Article ID Journal Published Year Pages File Type
4251177 Seminars in Nuclear Medicine 2009 15 Pages PDF
Abstract

Immunosuppression as a result of T- or B-cell dysfunction can be associated with a variety of illnesses as a result of the underlying disease or treatment causing the dysfunction, infection or, indeed, therapy. Immunodeficiency may be primary or secondary. Secondary causes of immune deficiency are more common and more frequently encountered during imaging. Immune deficiency can arise in patients with conditions such as leukemia and lymphoma; from infectious agents such as the human immunodeficiency virus (HIV); from the administration of drugs, including chemotherapy agents and steroids; and as a result of metabolic diseases such as renal failure and diabetes. A condition that often presents challenges in the interpretation of abnormal uptake within radionuclide imaging is the patient with HIV infection. This has been compounded in some ways by the introduction of highly active antiretroviral therapy and the advent of the immune reconstitution inflammatory syndrome. Imaging abnormalities are found in association with the underlying disease, eg, lymphoma, HIV which, on occasion, may be difficult to separate from an opportunistic infection. The primary value of radionuclide imaging and in particular 18F-fluorodeoxyglucose–positron emission tomography is to rapidly establish the probable site of disease to direct biopsy or aspiration so that the underlying pathology can be confirmed. The value of single-photon emission computed tomography and positron emission tomography has been enhanced by the introduction of hybrid imaging so that the computed tomography element of the scan localizes the site of disease more accurately than imaging without the computed tomography.

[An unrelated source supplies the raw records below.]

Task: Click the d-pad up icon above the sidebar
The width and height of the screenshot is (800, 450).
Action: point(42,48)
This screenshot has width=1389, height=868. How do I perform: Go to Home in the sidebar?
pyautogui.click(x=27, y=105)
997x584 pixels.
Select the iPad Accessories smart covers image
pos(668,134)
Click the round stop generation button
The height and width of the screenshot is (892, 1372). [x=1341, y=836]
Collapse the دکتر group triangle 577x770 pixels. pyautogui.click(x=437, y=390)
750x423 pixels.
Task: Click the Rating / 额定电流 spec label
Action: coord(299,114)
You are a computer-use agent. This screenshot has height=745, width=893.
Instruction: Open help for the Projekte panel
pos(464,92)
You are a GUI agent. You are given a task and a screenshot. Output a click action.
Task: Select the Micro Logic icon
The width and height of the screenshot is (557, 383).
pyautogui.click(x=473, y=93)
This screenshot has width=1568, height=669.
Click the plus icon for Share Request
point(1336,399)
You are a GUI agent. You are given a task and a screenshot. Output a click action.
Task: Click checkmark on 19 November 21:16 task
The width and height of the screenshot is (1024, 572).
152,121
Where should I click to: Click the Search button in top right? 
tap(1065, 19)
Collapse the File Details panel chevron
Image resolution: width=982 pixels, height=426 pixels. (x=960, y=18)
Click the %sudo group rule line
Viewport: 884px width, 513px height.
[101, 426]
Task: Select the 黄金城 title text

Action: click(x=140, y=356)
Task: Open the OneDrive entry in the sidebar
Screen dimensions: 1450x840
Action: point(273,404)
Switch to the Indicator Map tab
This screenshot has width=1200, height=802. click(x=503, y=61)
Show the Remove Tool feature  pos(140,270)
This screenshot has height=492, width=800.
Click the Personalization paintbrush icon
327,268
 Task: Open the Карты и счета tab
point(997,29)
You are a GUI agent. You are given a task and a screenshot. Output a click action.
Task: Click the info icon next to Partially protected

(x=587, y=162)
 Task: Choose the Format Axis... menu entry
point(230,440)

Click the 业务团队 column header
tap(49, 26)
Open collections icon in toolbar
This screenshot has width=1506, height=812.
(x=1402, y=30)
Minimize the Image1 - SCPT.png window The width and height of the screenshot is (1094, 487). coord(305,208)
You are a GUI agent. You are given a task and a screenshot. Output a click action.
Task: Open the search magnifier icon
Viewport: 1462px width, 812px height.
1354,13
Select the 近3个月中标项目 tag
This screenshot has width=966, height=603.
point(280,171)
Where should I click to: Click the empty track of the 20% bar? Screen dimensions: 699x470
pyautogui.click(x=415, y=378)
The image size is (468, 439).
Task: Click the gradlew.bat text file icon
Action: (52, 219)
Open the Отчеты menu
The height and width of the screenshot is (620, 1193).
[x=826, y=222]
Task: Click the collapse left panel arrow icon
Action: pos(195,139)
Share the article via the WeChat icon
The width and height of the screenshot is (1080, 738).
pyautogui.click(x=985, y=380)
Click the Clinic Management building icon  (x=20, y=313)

Interest in monitoring response to treatment of infection is increasing but care has to be taken as inflammatory uptake attributable to immune reconstitution inflammatory syndrome can be similar to a worsening of infective uptake and this can lead to misinterpretation of the effect of treatment. It is important for the imager to be aware of the effects of underlying treatments on functional imaging and therefore to have a full history of the disease and the drug treatments that the patient is taking.